L’entreprise montréalaise, propriétaire d’Air Transat, indique mercredi qu’elle réduira sa capacité de 6 % de mai à octobre, période qui couvre la saison estivale, cruciale pour le transport aérien.
Transat prévoit de réduire la fréquence des vols sur certaines liaisons vers l’Europe et les Caraïbes et de prolonger la suspension de ses services vers Cuba jusqu’en octobre, dans le contexte du blocus énergétique américain imposé à l’île. Air Transat avait prévu 129 vols vers 4 destinations cubaines entre le 20 juin — date à laquelle la période de suspension devait initialement prendre fin — et la fin octobre.
«La volatilité récente du carburant d’aviation s’inscrit dans une conjoncture exceptionnelle qui touche l’ensemble du secteur. Nous suivons l’évolution de la situation de près, alors que des pressions sur les coûts se font sentir à l’échelle de l’industrie», explique la présidente et cheffe de la direction Annick Guérard dans un communiqué, ajoutant que la demande restait forte.
Cette décision fait suite aux mesures prises par Air Canada et WestJet pour réduire leur capacité, alors que les transporteurs du monde entier abandonnent les liaisons moins rentables et immobilisent les vieux avions moins économes en énergie face aux coûts élevés du carburant.
Hausse de frais
Air Canada, la plus grande compagnie aérienne du pays, a annoncé la semaine dernière une augmentation des frais de bagages et la suspension d’une demi-douzaine de liaisons, invoquant des coûts de carburant qui les rendent non rentables. WestJet a annoncé lundi des réductions de capacité de vol d’avril à juin — la réduction pour ce mois-là atteindra 6 %.
Mercredi, la compagnie aérienne allemande Lufthansa a dévoilé qu’elle supprimera 20 000 vols court-courriers en Europe cet été en raison de la flambée des coûts du carburant. KLM-France, Delta Air Lines et d’autres grands transporteurs ont réduit leurs horaires ou augmenté le prix des billets, répercutant une partie des frais supplémentaires aux passagers.

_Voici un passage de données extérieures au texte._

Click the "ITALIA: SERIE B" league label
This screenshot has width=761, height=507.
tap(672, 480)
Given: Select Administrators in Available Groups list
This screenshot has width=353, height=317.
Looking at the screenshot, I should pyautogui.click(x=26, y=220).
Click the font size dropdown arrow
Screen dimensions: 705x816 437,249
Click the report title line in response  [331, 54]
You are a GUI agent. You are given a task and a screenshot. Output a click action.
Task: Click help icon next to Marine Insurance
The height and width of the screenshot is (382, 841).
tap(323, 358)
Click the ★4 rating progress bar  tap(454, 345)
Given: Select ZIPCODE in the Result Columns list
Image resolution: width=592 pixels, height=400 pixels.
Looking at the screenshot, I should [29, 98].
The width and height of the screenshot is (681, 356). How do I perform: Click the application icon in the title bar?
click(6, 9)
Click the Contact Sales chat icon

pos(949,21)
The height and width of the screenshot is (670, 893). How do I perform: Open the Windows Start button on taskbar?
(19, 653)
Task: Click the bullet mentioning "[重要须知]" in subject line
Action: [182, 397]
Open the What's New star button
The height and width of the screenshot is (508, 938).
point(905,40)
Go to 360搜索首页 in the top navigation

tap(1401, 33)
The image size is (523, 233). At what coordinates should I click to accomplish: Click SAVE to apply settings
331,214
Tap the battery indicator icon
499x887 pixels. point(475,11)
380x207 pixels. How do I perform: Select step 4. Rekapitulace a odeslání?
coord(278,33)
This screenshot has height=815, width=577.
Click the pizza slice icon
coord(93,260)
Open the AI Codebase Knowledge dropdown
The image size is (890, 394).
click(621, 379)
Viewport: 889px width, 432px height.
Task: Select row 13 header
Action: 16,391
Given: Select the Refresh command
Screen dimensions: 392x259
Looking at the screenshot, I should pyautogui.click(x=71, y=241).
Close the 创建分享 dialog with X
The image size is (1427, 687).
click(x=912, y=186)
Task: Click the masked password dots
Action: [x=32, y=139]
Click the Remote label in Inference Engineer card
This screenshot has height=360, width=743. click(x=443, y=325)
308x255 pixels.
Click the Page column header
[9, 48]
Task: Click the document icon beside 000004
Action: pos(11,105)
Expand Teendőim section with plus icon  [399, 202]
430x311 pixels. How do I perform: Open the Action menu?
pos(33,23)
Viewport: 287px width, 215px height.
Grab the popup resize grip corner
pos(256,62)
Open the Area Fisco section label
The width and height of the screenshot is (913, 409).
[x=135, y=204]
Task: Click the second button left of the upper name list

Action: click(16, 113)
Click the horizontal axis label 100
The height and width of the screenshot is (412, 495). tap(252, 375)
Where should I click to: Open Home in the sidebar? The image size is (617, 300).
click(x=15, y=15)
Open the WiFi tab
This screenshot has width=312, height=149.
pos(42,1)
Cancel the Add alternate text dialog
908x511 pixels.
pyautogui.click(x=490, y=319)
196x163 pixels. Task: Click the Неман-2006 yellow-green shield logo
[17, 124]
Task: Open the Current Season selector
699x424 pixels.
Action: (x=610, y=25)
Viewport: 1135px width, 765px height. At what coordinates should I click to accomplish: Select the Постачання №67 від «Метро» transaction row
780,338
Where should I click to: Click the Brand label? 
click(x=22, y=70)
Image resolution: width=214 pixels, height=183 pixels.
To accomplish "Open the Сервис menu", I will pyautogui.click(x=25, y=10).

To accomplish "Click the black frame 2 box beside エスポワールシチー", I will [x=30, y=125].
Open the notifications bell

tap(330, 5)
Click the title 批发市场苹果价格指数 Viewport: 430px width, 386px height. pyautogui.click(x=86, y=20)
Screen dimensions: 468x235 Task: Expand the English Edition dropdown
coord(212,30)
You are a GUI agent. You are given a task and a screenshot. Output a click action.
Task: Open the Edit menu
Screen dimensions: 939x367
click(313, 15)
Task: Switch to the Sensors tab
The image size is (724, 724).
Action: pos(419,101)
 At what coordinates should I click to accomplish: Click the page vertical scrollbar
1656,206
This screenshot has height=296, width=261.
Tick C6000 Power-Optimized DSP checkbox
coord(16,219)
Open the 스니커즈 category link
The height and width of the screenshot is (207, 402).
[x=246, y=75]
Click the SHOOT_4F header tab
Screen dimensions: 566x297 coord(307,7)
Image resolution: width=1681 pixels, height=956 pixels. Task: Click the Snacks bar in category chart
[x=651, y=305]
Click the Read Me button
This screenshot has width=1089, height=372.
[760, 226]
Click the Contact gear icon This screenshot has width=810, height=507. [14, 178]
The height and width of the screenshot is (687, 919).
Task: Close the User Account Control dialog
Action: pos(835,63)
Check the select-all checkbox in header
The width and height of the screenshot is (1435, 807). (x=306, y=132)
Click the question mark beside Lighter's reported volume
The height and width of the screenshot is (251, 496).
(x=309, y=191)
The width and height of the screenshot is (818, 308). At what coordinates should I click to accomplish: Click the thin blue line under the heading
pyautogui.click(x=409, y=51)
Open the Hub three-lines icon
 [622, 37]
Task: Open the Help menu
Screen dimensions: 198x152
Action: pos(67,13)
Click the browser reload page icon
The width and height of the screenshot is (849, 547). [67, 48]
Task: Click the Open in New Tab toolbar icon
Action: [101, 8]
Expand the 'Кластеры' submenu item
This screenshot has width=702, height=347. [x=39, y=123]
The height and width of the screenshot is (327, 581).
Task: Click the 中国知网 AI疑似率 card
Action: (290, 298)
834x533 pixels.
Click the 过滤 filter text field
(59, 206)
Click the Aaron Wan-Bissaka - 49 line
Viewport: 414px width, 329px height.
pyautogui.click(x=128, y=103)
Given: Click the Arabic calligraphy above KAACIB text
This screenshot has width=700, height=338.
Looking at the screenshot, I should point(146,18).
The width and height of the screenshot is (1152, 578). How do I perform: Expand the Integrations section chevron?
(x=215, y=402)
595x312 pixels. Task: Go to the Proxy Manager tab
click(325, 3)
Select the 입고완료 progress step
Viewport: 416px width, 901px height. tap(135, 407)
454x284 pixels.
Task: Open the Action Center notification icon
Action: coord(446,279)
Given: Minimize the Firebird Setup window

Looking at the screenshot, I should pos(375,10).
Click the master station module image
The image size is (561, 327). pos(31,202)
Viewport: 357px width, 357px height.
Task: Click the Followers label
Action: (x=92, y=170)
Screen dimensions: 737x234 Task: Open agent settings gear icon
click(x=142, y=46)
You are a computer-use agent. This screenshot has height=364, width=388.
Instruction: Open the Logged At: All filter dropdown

La plupart des compagnies aériennes canadiennes ont ajouté des surcharges de carburant aux forfaits vacances ou aux réservations effectuées avec des points de fidélité. Elles ont également augmenté leurs tarifs de près de 5 % en moyenne en mars par rapport au mois précédent, selon Statistique Canada.
La guerre américano-israélienne contre l’Iran, lancée fin février, a entraîné la fermeture du détroit d’Ormuz, qui achemine habituellement environ un cinquième du pétrole brut mondial, provoquant des hausses massives du prix de l’énergie.
Les prix du kérosène ont grimpé encore plus vite que ceux du pétrole, sous la menace de pénuries massives, alors que la fermeture se prolonge et que les raffineries du golfe Persique font face aux dégâts causés par les attaques iraniennes. Mercredi, le prix du kérosène provenant de la côte américaine du golfe du Mexique était environ deux fois plus élevé qu’avant la guerre.
L’action de Transat perdait 7 cents, ou 2,46 %, à 2,78 $ à la Bourse de Toronto mardi, en milieu de journée.